** Exercise inputs follows **
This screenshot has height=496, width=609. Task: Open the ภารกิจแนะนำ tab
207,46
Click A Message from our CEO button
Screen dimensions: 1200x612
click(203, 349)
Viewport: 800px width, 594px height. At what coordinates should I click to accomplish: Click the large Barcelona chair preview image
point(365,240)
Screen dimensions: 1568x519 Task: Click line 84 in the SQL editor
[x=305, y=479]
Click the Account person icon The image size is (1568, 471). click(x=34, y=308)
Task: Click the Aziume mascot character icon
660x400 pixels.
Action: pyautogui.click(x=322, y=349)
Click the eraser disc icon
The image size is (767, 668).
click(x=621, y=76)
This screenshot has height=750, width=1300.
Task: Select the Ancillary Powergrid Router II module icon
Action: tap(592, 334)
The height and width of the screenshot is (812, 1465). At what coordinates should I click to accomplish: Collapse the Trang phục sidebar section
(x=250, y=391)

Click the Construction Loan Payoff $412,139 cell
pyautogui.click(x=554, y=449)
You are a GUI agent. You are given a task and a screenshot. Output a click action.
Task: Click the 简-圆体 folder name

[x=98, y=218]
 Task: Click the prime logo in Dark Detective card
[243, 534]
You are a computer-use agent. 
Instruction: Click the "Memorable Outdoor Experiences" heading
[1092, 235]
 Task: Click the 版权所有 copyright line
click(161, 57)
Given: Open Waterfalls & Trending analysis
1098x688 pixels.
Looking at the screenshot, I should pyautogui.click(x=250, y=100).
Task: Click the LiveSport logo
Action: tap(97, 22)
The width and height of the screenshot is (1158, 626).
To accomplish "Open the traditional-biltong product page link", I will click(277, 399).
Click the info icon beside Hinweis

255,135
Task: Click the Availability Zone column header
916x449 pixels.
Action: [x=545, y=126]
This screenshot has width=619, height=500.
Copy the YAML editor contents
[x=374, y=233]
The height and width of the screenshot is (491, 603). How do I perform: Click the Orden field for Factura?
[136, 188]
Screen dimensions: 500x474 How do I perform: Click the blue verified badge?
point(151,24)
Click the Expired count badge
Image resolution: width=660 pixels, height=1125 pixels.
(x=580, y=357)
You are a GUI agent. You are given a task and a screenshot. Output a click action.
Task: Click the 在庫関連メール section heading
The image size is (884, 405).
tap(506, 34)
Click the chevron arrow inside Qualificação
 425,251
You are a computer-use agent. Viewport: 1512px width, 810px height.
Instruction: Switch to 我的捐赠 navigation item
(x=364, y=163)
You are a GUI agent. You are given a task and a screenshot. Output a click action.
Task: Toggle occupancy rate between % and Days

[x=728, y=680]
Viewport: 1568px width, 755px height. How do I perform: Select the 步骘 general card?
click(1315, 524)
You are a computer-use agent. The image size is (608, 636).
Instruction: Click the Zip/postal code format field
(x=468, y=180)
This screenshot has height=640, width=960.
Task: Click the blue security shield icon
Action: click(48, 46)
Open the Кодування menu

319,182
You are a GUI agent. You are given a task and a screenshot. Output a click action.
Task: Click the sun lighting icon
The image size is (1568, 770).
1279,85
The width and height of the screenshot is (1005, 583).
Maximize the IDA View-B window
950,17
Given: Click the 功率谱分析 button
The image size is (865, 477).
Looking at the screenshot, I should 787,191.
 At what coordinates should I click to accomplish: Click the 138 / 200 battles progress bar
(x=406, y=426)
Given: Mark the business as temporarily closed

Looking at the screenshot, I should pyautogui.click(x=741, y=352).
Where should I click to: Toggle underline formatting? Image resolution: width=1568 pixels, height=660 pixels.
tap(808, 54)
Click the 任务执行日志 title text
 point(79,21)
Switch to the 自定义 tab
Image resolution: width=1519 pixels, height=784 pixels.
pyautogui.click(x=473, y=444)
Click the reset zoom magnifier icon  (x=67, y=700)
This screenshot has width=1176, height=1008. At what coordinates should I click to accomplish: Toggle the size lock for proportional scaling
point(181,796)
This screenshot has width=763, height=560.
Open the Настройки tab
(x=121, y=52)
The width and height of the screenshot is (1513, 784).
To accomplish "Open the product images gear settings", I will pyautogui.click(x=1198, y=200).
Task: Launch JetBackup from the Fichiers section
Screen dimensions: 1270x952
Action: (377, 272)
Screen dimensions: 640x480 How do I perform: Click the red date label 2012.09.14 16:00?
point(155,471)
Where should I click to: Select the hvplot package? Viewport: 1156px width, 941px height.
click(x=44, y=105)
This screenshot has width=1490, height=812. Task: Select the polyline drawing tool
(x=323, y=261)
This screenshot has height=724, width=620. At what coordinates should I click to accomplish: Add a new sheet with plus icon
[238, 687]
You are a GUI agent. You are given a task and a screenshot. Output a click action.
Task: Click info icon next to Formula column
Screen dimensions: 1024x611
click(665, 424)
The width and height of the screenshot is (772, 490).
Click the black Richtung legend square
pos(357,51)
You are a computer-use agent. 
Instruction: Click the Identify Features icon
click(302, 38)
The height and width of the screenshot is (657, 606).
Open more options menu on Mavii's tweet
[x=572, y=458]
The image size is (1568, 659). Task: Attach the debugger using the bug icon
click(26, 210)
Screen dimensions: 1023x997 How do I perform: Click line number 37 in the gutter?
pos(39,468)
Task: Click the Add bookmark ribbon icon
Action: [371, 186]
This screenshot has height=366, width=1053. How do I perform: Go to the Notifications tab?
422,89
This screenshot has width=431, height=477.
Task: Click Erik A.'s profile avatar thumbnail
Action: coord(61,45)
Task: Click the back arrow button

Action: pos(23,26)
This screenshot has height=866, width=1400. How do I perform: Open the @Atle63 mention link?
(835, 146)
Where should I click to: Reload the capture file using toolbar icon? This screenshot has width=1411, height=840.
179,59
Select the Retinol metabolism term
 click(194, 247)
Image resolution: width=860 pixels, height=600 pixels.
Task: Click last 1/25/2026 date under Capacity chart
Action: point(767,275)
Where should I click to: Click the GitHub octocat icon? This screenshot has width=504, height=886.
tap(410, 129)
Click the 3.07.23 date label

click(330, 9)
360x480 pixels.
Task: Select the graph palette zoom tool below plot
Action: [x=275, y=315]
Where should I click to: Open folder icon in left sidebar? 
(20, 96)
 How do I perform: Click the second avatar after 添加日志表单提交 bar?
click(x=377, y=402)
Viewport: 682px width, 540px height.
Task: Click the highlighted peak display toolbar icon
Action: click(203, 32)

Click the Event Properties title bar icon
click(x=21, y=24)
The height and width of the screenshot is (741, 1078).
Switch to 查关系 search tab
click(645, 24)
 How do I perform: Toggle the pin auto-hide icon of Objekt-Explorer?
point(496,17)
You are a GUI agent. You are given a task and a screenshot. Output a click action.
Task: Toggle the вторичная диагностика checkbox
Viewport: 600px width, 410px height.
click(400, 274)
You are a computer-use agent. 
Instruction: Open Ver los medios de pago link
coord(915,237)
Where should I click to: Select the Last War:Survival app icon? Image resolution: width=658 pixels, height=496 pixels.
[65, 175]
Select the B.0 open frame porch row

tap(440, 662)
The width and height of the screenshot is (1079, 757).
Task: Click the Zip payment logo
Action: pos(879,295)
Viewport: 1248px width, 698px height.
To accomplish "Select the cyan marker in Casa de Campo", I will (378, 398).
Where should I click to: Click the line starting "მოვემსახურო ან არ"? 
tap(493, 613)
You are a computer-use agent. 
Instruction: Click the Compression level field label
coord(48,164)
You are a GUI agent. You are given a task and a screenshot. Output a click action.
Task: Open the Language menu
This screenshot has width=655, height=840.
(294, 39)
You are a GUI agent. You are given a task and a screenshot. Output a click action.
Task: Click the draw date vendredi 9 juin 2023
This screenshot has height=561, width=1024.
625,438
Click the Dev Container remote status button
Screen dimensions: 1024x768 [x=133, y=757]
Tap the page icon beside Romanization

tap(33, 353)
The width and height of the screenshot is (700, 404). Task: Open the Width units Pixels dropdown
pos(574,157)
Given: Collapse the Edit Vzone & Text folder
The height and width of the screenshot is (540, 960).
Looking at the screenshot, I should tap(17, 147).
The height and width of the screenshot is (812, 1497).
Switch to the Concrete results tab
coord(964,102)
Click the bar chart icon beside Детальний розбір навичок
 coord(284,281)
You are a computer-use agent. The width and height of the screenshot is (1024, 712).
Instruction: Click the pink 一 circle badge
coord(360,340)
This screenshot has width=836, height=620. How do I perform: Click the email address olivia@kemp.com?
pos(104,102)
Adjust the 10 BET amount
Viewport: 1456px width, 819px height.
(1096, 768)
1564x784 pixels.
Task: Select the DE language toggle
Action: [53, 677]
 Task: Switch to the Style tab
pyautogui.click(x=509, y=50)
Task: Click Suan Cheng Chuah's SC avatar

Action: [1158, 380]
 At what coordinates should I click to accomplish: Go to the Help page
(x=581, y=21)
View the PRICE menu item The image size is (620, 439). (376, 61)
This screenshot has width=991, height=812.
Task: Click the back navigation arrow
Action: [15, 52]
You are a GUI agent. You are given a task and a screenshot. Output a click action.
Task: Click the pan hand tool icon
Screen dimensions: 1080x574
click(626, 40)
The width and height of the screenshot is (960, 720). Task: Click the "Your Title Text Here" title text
** End of Exercise inputs **
Exercise description: The answer should be one number, the count of lines above that contain "column".

Solution: 2